## Material provided

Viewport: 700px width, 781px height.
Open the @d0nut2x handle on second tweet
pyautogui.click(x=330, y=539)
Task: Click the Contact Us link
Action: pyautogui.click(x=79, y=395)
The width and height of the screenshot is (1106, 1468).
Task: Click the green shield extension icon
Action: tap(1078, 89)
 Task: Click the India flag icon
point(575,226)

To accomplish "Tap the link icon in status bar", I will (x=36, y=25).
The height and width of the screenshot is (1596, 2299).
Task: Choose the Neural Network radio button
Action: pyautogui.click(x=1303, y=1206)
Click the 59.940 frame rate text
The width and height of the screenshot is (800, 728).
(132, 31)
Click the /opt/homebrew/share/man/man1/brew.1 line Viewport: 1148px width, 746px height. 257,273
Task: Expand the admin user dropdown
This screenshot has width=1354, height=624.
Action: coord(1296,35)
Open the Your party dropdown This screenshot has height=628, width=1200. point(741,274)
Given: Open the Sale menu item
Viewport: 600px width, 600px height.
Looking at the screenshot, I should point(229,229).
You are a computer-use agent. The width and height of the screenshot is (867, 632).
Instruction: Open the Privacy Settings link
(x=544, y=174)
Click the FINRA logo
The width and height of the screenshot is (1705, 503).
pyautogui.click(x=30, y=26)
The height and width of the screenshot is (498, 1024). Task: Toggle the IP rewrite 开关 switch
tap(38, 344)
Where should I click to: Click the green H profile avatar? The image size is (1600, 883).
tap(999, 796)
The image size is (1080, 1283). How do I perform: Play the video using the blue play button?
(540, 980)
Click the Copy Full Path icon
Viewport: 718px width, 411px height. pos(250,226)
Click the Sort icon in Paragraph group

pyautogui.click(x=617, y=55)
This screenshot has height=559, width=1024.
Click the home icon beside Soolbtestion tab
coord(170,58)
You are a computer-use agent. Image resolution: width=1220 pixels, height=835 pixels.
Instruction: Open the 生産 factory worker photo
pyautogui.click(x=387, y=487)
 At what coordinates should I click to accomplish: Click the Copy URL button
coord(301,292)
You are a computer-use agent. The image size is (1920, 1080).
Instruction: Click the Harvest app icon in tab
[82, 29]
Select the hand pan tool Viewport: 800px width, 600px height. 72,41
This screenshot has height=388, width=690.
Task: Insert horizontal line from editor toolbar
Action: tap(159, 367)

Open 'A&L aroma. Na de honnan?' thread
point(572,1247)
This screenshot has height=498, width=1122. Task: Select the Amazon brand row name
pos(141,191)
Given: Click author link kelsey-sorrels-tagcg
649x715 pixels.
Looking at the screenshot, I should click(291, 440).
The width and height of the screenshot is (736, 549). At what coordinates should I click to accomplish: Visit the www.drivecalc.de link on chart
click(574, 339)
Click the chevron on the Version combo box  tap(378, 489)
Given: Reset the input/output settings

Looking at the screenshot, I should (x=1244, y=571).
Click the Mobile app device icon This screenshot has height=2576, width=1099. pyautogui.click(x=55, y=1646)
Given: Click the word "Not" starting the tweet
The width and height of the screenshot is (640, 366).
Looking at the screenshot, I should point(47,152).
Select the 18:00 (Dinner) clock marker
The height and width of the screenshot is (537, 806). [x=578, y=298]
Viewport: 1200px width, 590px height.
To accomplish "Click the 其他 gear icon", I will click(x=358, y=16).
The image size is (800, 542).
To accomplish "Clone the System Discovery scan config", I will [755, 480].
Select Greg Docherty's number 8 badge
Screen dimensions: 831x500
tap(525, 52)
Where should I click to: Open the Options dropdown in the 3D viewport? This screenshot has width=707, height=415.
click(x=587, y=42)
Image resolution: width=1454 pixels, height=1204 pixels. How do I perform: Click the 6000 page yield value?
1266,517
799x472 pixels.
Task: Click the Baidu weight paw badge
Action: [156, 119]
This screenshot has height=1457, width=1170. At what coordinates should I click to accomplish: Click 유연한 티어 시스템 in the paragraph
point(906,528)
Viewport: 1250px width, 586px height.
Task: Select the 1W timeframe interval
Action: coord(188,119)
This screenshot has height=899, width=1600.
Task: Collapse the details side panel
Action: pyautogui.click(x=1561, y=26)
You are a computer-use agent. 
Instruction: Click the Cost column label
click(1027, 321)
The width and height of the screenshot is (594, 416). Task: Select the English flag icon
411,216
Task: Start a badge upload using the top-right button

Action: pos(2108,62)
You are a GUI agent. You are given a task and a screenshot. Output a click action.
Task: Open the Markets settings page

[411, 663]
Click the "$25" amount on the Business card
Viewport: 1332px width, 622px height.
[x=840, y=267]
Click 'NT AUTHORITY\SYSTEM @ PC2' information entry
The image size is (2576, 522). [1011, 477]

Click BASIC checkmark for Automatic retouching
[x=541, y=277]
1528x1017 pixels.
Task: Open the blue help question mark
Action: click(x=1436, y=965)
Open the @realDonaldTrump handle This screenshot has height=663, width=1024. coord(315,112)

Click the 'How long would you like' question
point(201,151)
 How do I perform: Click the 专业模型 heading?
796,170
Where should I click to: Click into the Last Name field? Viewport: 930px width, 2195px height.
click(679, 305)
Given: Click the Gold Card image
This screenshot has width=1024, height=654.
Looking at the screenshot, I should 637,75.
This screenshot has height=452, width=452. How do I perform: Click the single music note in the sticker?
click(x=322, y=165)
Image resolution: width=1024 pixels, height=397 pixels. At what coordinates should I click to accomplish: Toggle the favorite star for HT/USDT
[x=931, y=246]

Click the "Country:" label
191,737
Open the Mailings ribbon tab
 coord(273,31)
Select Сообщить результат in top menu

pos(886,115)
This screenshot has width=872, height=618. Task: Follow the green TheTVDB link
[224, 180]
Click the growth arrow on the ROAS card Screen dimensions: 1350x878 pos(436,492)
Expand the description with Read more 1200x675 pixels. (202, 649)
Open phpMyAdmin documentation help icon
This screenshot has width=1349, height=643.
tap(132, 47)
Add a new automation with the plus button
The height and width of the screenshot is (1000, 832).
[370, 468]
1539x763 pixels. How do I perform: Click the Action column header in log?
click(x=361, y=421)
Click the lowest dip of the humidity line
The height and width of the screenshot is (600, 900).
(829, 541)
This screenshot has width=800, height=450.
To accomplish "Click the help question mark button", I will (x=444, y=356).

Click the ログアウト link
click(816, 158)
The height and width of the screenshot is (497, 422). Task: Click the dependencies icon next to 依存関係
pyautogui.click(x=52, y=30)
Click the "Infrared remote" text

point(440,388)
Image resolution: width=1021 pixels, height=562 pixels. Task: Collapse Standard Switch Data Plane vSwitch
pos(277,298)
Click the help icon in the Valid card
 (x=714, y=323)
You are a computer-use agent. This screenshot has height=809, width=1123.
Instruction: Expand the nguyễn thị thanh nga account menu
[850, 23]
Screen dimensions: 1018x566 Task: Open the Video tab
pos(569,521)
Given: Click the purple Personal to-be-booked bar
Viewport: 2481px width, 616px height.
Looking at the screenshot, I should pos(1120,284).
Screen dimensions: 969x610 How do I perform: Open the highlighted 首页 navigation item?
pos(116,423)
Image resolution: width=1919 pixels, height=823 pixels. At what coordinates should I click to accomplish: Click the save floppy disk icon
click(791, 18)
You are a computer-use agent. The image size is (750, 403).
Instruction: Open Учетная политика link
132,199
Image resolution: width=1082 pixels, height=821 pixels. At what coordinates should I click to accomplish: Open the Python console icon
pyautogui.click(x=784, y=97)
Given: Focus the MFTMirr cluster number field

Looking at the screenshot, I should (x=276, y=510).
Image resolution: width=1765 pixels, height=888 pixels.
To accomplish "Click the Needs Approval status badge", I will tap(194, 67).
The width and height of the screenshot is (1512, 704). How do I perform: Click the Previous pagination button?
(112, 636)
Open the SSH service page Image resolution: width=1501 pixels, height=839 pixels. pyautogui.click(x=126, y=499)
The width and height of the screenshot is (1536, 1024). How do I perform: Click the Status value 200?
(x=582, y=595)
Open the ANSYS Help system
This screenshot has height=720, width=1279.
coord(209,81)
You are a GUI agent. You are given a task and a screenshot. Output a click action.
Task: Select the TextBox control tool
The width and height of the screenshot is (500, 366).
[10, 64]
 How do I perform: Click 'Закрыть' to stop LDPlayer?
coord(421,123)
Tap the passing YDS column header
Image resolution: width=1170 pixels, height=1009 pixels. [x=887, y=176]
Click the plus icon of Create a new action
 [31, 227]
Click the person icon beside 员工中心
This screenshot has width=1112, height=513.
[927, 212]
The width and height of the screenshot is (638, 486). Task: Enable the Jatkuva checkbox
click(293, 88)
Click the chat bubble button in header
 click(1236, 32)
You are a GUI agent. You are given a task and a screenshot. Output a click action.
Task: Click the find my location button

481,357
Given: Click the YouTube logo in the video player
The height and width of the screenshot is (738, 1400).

## About this task
Filter the records down to the lines that contain the string "logo", and copy those lines.

## Task result
Click the FINRA logo
Given: Click the YouTube logo in the video player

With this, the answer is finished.